肺癌医保可以报销,但前提是参加了基本医保,且治疗项目和药品在医保目录内,还要按规定在定点医院就医,最终报销比例和范围会因地区、医院等级、参保类型还有治疗方案不同而有明显差异,不能一概而论。
对于参加职工医保或城乡居民医保的人,一旦确诊肺癌,从住院手术、放化疗到部分靶向药、免疫药还有必要的检查检验,只要属于医保目录范围,都可以在定点医院按规定比例报销,只是不同项目、不同药品的报销比例差异很大,像职工医保住院报销比例普遍比城乡居民医保高,而且多数地区已把恶性肿瘤纳入门诊特殊病管理,让门诊治疗也能享受接近住院的报销待遇,这样能很减轻长期治疗的费用压力。国家医保目录已纳入很多肺癌相关药物,包括多种化疗药、靶向药和免疫药,许多过去价格很贵的创新药通过医保谈判大幅降价,例如奥希替尼在纳入医保后价格从数万元降到几千元,再按当地报销比例结算,患者自付部分可降到一两千元甚至更低,不过通过各地具体执行目录和支付标准不同,最终能不能报销、报销多少还得看就诊医院和当地医保部门的实际政策。我国多数地区还建了大病保险和医疗救助等多层次保障体系,患者在基本医保报销后,如果年度内自付的合规医疗费用超过当地大病保险起付线,超出部分可由大病保险按百分之五十到八十甚至更高比例再次报销,年度最高支付限额能达数十万元,对于低保、特困等困难家庭,经民政部门认定后还能申请医疗救助,对经基本医保和大病保险报销后的剩余合规费用再给一定比例补助,这样更能降低个人负担,所以只要参保并合理利用政策,肺癌患者实际自付费用通常会远少于总治疗费用。

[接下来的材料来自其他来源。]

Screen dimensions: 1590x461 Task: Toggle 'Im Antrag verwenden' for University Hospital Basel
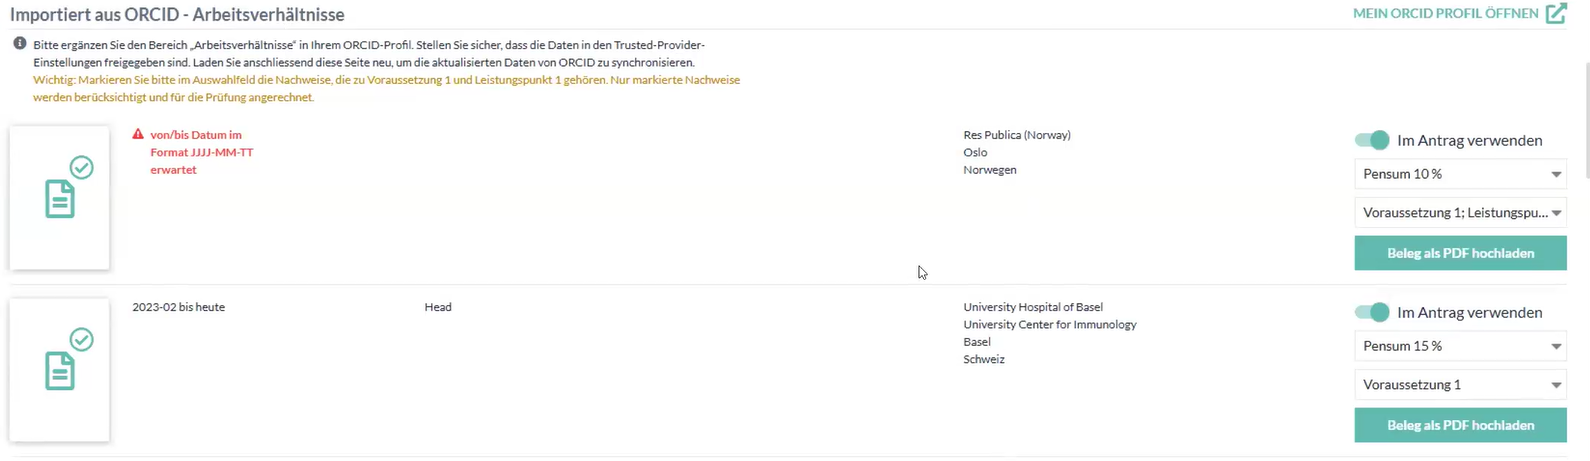coord(1372,312)
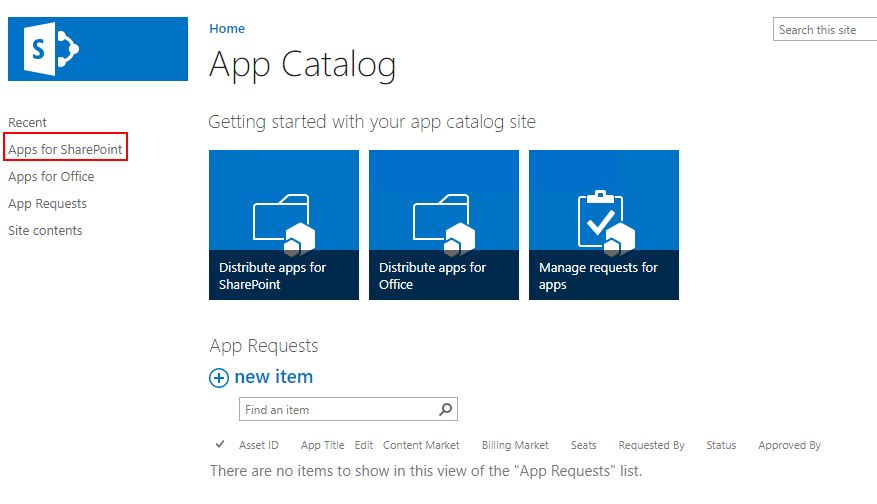The image size is (877, 504).
Task: Open App Requests in the sidebar
Action: coord(47,204)
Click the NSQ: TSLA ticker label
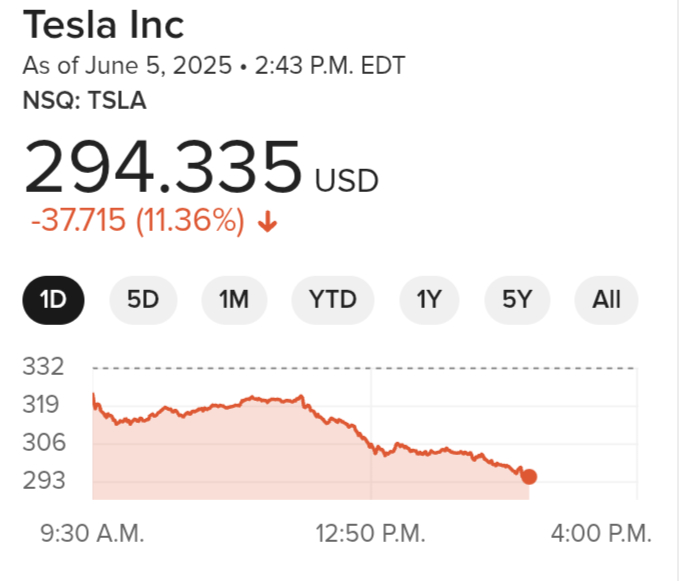Screen dimensions: 679x581 84,100
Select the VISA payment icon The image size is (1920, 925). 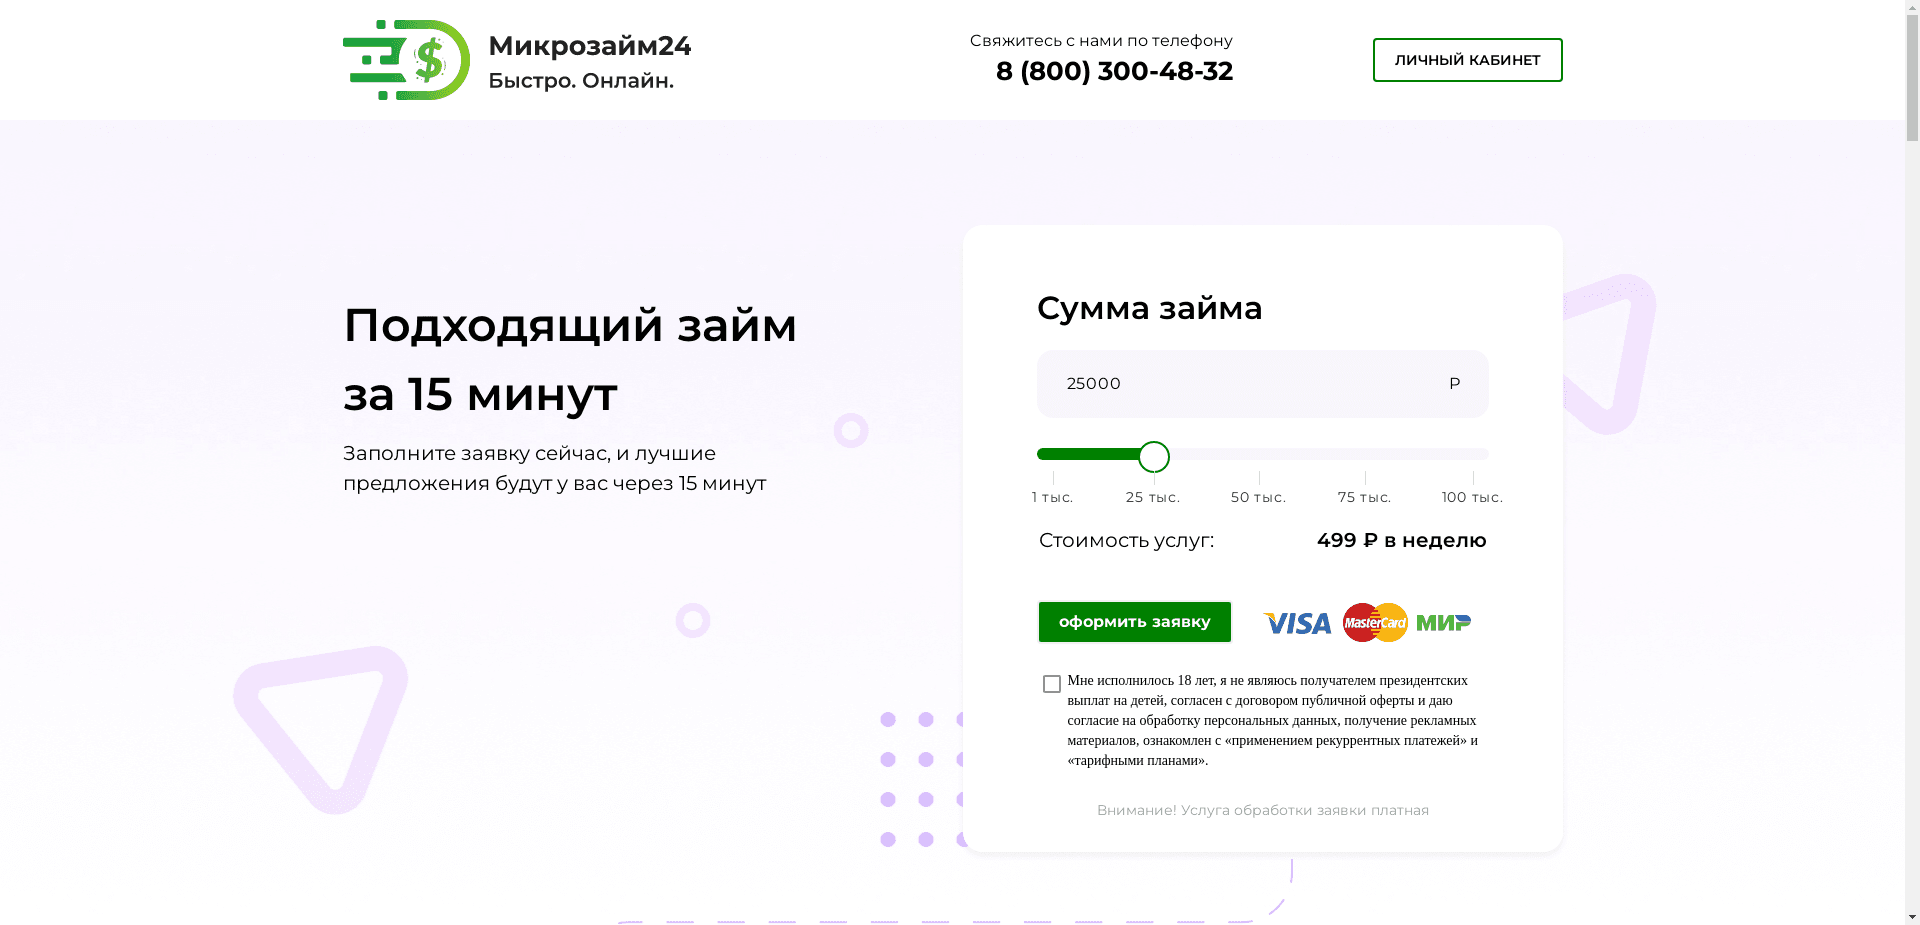[x=1297, y=623]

不是所有费用都能报销。像常规的健康体检,包括单位组织的年度体检或因个人担忧去做的肺癌筛查,属于健康体检范畴,基本医疗保险统筹基金一般不给报,只能用医保个人账户余额付或完全自费,还有在诊疗过程中用的一些进口高值耗材、目录外药品、特需病房床位费、超出医保支付标准的医疗服务项目等,通常也属自费或部分自费范围,要患者自己承担,要是就医的医院不是医保定点机构,或者没按规定办转诊、异地就医备案等手续,医保报销比例会明显下降,甚至没法报销,所以确诊后要尽量选医保定点医院,并提前了解当地转诊和异地就医政策,这对保障报销比例很重要。实际操作中,患者和家属在就诊时要主动跟医护人员说明医保情况,尽量选医保目录内的诊疗项目和药品,并在出院或结算时核对费用清单,确认哪些项目已报销、哪些要自费,有疑问要及时找医院医保办或当地医保部门问,还有对经济压力很大的家庭,可以在基本医保和大病保险之外,了解并申请医疗救助、慈善赠药、药企援助项目或符合条件的临床试验,多渠道减轻经济负担,通过合理利用医保和各类保障政策,多数肺癌患者的基本治疗需求能得到有效保障。